--- BEGIN Article ---

Matlab Kamran oglu Guliyev () (9 January 1959, Beylagan District, Azerbaijan SSR - 31 August 1992, Aghdam, Azerbaijan) was the National Hero of Azerbaijan and warrior during the First Nagorno-Karabakh War.

Early life and education 
Guliyev was born on January 9, 1959, in Beylagan District, Azerbaijan SSR. He completed his secondary education at the Secondary School No. 3 in Beylagan District. He was then admitted to the Jamshid Nakhchivanski Military Lyceum. He Guliyev was drafted to the Soviet Armed Forces and served in Ukraine. After completing his military service, he entered the Azerbaijan State Pedagogical University. Following his graduation in 1985, he started to work as a military trainer in the Secondary School No. 3 in Sumgayit. In 1992, he subsequently worked in the Ministry of Internal Affairs of Azerbaijan.

--- END Article ---
--- BEGIN Record extracts ---

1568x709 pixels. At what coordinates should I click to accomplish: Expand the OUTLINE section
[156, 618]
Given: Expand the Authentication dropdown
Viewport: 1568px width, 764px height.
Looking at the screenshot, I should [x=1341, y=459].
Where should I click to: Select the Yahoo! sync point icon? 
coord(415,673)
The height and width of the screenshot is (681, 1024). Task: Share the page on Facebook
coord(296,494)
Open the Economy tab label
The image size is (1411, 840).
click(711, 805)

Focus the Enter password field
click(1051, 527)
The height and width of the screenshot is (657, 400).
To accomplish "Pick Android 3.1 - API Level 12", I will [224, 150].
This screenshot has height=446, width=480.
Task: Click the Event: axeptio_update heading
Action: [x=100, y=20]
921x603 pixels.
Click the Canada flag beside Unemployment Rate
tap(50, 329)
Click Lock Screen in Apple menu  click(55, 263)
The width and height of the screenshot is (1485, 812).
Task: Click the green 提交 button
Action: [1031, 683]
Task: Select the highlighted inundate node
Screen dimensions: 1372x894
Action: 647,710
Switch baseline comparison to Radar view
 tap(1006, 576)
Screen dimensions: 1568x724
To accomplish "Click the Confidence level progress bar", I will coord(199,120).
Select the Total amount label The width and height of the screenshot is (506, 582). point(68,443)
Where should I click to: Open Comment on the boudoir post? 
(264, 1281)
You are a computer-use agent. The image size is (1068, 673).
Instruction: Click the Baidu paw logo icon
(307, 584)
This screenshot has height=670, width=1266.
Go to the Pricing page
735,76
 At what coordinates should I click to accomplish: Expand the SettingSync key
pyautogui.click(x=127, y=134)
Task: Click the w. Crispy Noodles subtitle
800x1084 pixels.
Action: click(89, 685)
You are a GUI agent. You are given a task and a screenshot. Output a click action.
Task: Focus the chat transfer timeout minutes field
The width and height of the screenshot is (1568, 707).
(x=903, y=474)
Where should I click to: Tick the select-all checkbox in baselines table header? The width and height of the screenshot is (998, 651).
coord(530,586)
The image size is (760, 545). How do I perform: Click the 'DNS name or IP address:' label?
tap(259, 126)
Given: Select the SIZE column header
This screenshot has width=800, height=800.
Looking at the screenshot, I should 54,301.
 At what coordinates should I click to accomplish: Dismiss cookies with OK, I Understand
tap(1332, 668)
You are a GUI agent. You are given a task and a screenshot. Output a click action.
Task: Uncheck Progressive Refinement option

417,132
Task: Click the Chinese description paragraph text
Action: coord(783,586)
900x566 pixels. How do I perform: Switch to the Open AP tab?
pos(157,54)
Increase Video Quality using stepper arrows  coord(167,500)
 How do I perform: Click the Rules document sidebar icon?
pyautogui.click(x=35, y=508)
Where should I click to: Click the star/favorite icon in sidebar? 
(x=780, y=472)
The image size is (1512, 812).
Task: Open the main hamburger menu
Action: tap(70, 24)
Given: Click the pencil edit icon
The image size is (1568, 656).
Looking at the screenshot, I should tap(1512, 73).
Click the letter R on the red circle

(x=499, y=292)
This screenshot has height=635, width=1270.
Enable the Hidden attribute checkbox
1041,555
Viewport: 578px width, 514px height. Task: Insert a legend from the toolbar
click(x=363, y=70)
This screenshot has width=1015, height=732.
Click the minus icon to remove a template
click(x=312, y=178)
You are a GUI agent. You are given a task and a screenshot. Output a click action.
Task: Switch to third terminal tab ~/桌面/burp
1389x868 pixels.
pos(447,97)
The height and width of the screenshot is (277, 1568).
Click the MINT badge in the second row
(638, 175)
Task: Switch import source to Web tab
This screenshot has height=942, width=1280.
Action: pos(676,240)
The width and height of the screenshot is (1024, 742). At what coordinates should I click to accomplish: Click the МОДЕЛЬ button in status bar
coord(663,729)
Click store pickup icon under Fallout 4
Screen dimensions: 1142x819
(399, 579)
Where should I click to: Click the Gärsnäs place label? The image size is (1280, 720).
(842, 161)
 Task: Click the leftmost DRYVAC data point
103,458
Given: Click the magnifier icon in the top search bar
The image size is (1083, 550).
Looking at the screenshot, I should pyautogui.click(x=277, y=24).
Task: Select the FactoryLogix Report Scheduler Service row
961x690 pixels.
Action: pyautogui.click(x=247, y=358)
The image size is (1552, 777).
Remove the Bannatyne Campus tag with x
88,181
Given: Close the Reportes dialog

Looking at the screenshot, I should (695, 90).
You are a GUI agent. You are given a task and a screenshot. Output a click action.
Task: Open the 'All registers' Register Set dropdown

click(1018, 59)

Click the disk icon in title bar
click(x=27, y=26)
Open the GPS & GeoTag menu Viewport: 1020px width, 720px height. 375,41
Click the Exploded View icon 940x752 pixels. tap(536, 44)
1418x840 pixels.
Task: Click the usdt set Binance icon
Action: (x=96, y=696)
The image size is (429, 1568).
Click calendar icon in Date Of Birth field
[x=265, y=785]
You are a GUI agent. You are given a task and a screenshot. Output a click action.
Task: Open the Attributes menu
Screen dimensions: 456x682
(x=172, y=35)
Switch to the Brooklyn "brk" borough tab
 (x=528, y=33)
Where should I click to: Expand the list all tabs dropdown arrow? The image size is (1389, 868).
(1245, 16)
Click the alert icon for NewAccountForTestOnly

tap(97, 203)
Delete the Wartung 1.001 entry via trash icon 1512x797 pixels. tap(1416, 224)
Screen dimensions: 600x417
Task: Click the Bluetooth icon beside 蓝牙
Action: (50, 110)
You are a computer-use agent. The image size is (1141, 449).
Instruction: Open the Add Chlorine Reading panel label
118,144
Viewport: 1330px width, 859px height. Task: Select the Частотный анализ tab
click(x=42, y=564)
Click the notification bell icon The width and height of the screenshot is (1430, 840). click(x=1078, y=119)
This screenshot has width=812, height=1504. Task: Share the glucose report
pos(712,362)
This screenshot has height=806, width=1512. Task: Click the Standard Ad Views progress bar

--- END Record extracts ---

» **Exercise set**:
a) Name every school or other educational institution where the biography of Matlab Guliyev says he studied.
b) Carry on the biography of Matlab Guliyev from the point where it stops.

» **Task responses**:
a) Secondary School No. 3 in Beylagan District, the Jamshid Nakhchivanski Military Lyceum, and the Azerbaijan State Pedagogical University.

b)
First Nagorno-Karabakh War 
When Armenians attacked the territories of Azerbaijan, Guliyev was ordered to the Agdam District. On August 31, 1992, he was killed in fight with Armenian armed troops in Agdam.

Personal life 
Guliyev was married and had two children.

Honors 
Guliyev was posthumously awarded the title of the "National Hero of Azerbaijan" by Presidential Decree No. 290 dated 6 November 1992.

He was buried at a Martyrs' Lane cemetery in Baku. The Secondary School No. 3 in Sumgayit was named after him.

See also 
 First Nagorno-Karabakh War
 List of National Heroes of Azerbaijan

References

Sources 
Vugar Asgarov. Azərbaycanın Milli Qəhrəmanları (Yenidən işlənmiş II nəşr). Bakı: "Dərələyəz-M", 2010, səh. 168–169.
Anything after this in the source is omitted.